There are a few housekeeping items I wanted to address. First, I moved my personal blog from https://randoneering.tech to https://blog.randoneering.dev. This was simply because I wanted to put a separation between Randoneering, LLC and my personal blog. Nothing wild. What that did for me was send me down a quest to understand ATProto and go all in with integrations on the site. It was genuinely a fun thing to do and, now that the bug has bitten me, I plan to continue to add as many lexicons as I can. (https://atproto.com/docs)

Second, I joined the Kaneo Core Team in June and I couldn't be more excited. Working on this project has been a learning experience for me; I was building on my DevOps-related skills and diving into building Helm charts (and working in k8s). Thank you to Andrej and Tin for trusting me to add more value to the infrastructure and deployment process of Kaneo!

Finally, there were a few new things added to pgFirstAid since the last post. One of those things was examples of CI workflows that utilize pgFirstAid. I have had a few users reach out about this and I hope it is what they were asking for! If not, let me know. There are a few projects around pgFirstAid that I will be working on soon.

"Surviving" on LLMs

Something that has been on my mind lately as price per token continues to rise is how I can be as cheap as possible and not give up using coding agents all together. Before January of this year, this wouldn't even have been something I would be discussing. Yet, after several rejections from companies I would have loved to work at, the clear message to me was I was not using "AI" enough in my workflow. Naturally, I went all in, spent countless hours tweaking my skills, using mcp servers, and eventually landing on using both opencode and pi for my harnesses. Yes, I went through the honeymoon stage, but I am happy that ended just as quickly as it started. The inner engineer in me feels the "responsible" way of implementing AI in my workflow is to keep reviewing code produced. After all, any PRs I open using code generated by one of these harnesses have my name and reputation on it. No co-author commits here.

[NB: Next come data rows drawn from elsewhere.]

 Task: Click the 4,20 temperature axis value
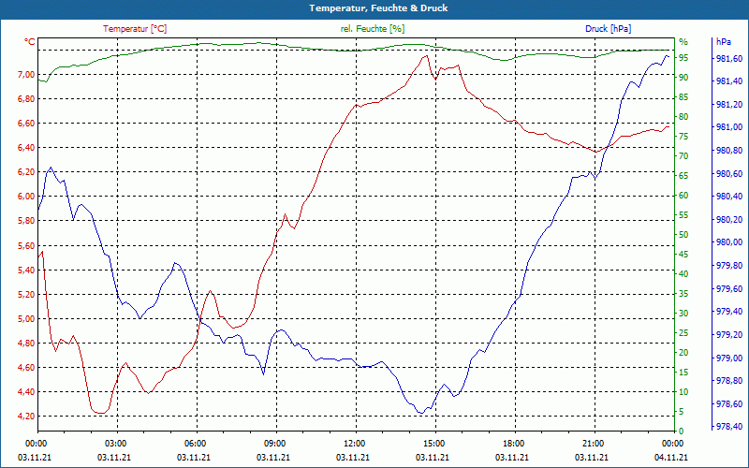tap(26, 417)
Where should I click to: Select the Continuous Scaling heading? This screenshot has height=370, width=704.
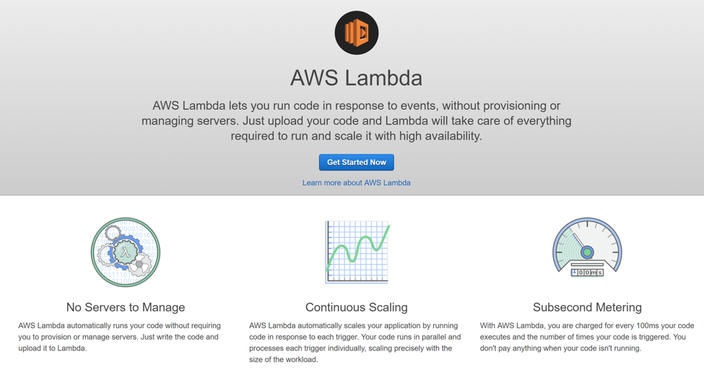[357, 307]
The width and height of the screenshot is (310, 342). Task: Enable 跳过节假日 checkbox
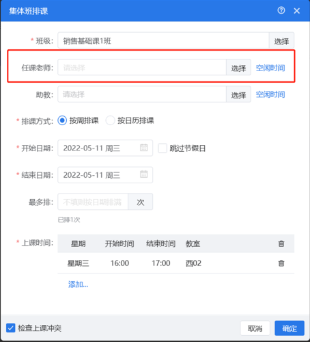163,148
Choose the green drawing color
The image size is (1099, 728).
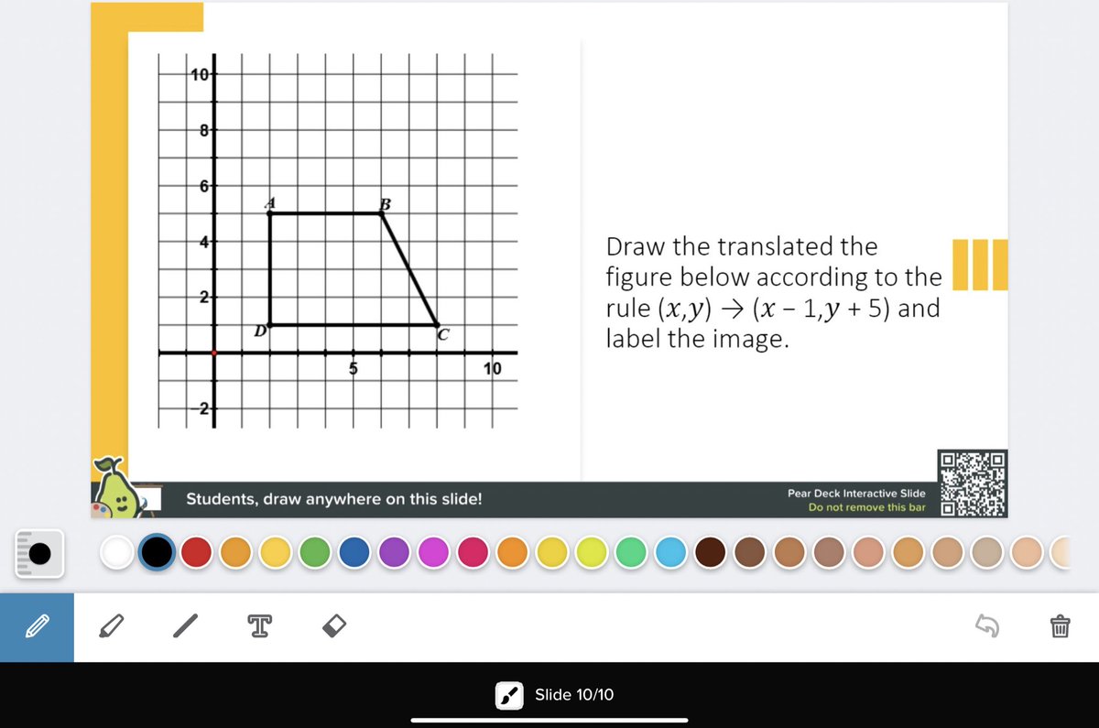pyautogui.click(x=313, y=553)
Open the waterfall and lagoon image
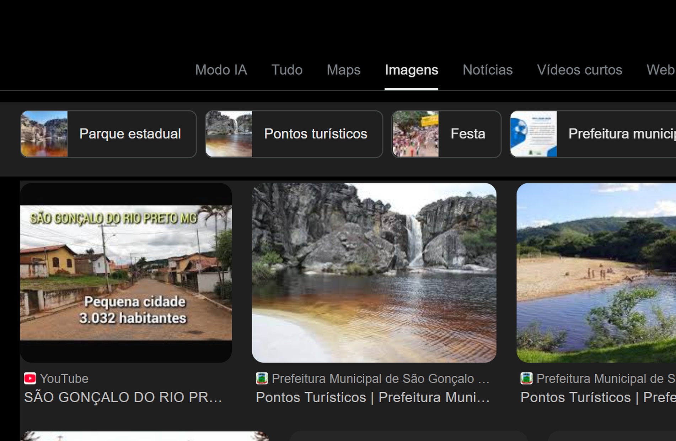This screenshot has height=441, width=676. [374, 272]
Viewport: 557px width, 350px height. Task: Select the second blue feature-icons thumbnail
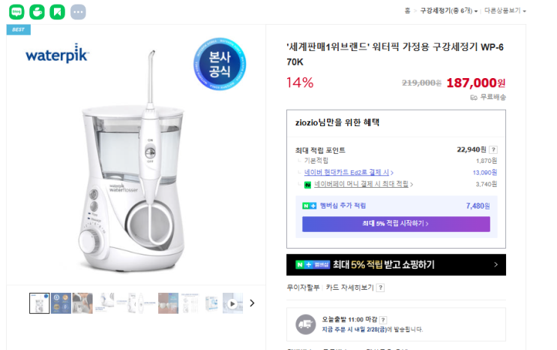point(61,303)
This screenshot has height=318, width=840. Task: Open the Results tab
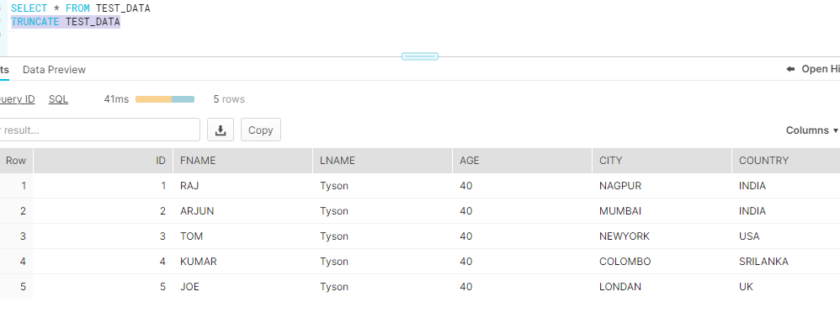(x=4, y=70)
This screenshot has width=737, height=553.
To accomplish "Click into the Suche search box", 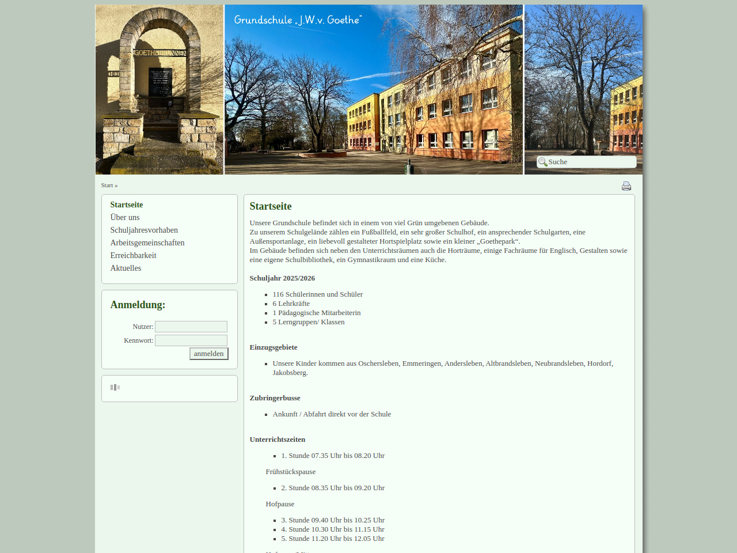I will point(590,162).
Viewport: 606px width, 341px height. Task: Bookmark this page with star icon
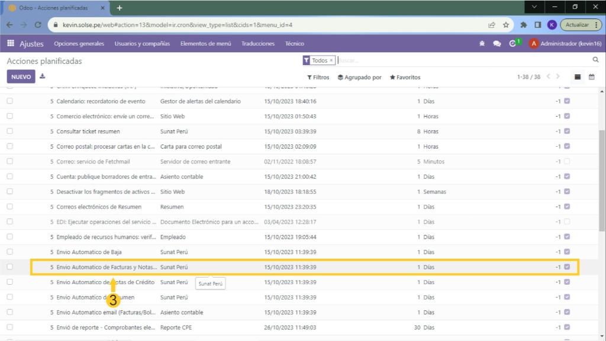(x=506, y=25)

Of course, I only ever paid for the cheapest plan for both Claude and Codex, but I wanted to prove to myself that we do not need to sell ourselves to Dario or Sammy Boy. We can absolutely take advantage of these open-weight models and use existing hardware to run them (if we were so lucky to have it already before the great rise of RAM prices). In the past, I have used ollama at work, but only ever through the chat interface. It was fine, for the most part, and the quality of code snippets I would get were decent enough to make it in dev but not always production.

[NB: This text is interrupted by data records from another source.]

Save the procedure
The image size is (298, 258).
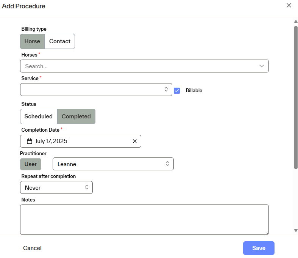tap(259, 248)
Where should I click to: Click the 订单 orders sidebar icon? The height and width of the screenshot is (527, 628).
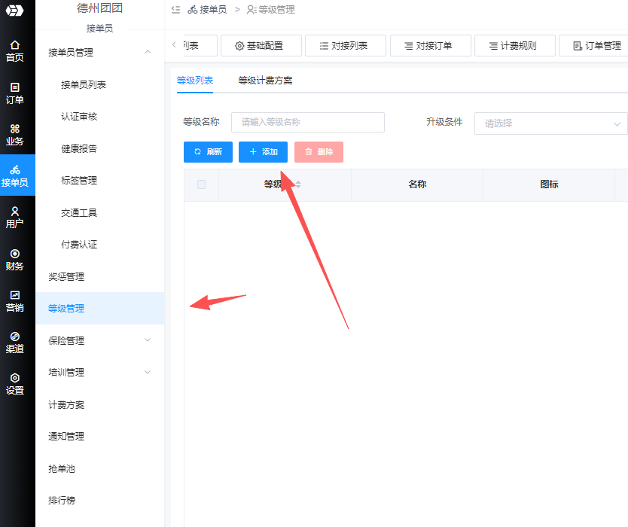15,93
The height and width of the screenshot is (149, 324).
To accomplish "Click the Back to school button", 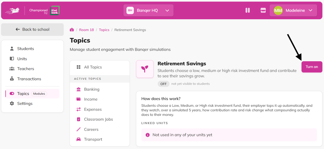I will [x=32, y=29].
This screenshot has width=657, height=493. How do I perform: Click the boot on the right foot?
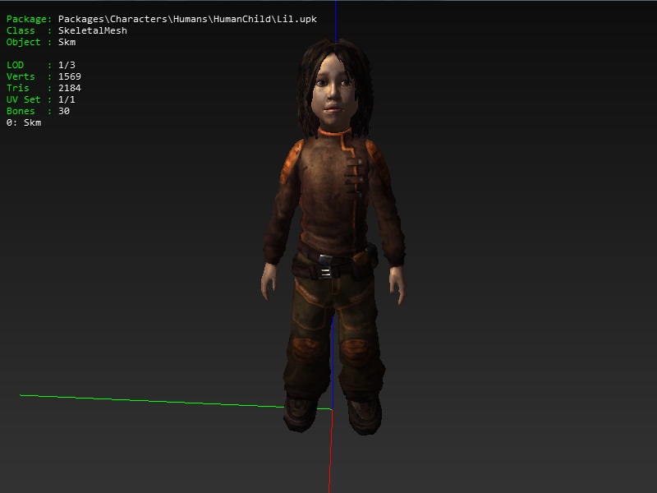tap(362, 415)
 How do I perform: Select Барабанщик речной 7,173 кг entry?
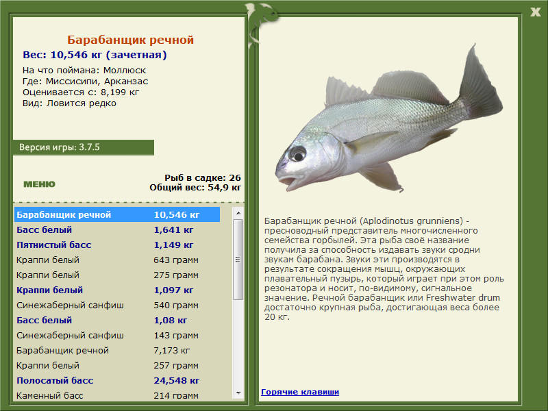point(116,351)
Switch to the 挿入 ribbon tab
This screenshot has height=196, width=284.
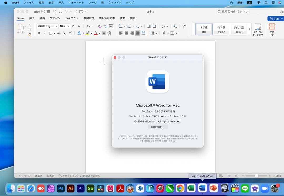[32, 18]
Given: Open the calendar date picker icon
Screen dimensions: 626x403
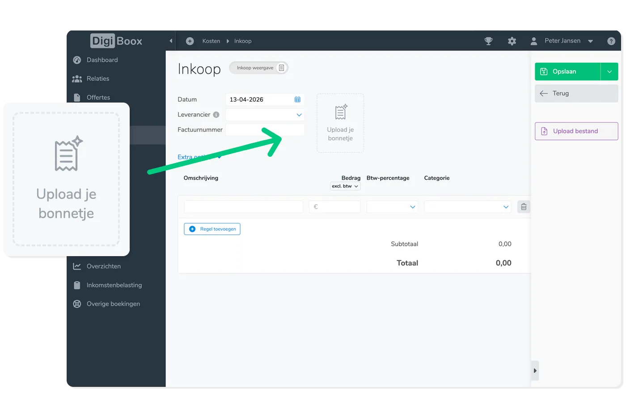Looking at the screenshot, I should tap(297, 99).

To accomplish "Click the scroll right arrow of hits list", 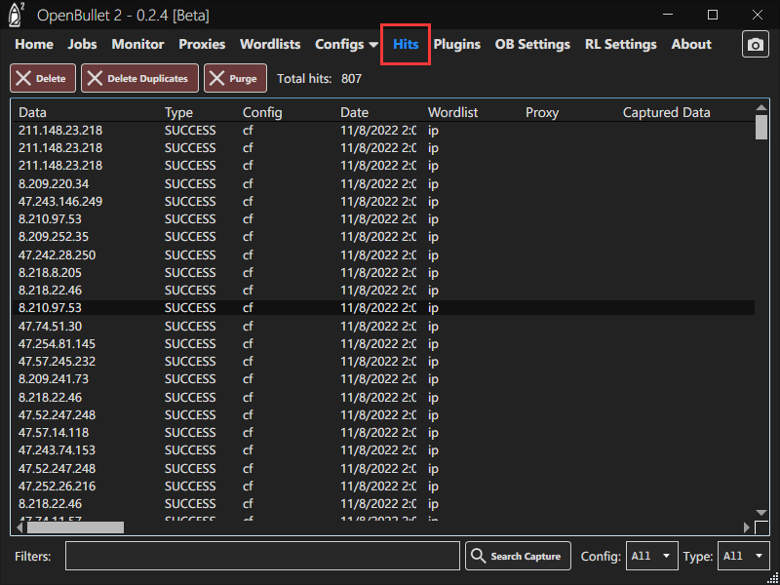I will [x=748, y=527].
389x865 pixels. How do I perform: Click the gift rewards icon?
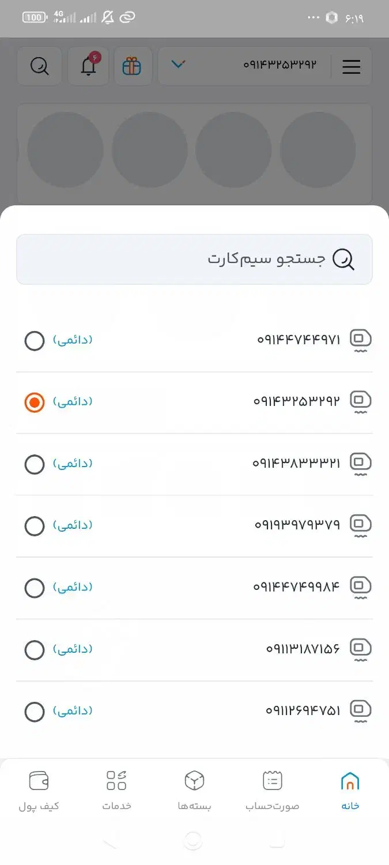click(x=133, y=65)
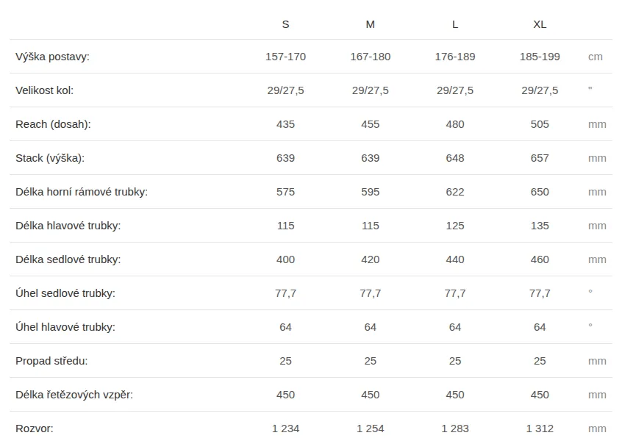Select the 'Délka horní rámové trubky:' label
622x441 pixels.
click(82, 192)
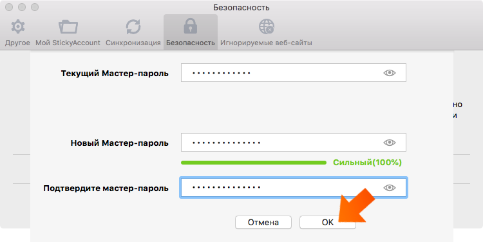Click the Сильный(100%) strength label
The height and width of the screenshot is (242, 483).
[367, 163]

In my situation, I already purchased a 3060 (12GB model) prior to all of the price increases and it was in my nix-wks. I just needed to configure something like ollama in my flake and test it out with opencode, zed, and pi.

Setup, Usage, Thoughts

With previous experience using Ollama, I immediately added it to my flake, configured gemma4:e2b, and started using the model in opencode. No dice. Working through various errors (chat template was incorrect, returning json artifacts in responses), I finally was able to get a response back; in about 2-3 minutes. Not great. I posted in a few community discords I am in and received an overwhelming response of "yup, that sounds about right with ollama." Some of these community members were generous enough to send me some config files on how they had set up llama.cpp with the same models and had much greater success. That was the route I went, and into the flake it went.

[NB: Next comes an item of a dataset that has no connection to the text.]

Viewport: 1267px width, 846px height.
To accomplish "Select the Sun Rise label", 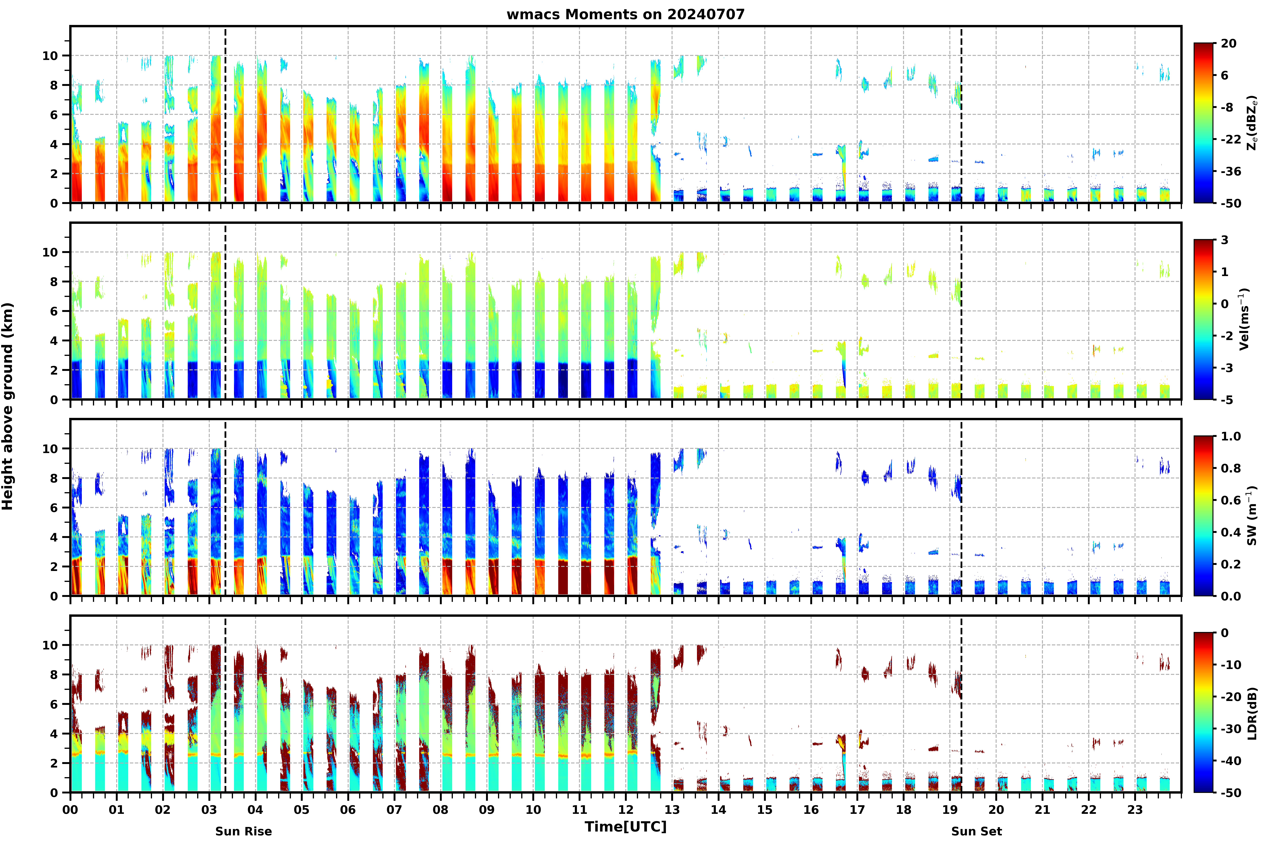I will pyautogui.click(x=244, y=831).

For about a week, I was using gemma4 to do some code review of my work, build some random projects I was prototyping, and generally was happy with the results. With some of the optimizations made (with the help of the same community members), I was getting about 50 tok/s on the model. What was clear, however, is how inconsistent tool usage was with any harness. It took several iterations to get pi or opencode to use the correct tooling. Additionally, I had to make sure none of the mcp servers were connected while using opencode as it would add to the wait for a response. Even when I was able to dial everything in, I was still not happy with the quality of the work coming from gemma4. I swapped through various models of qwen, gemma, gpt-oss, etc. I just was not impressed, but maybe that was because I was comparing it to a model (GPT-5.4) that responded quickly and, with the right series of skills and prompting, produced far better results.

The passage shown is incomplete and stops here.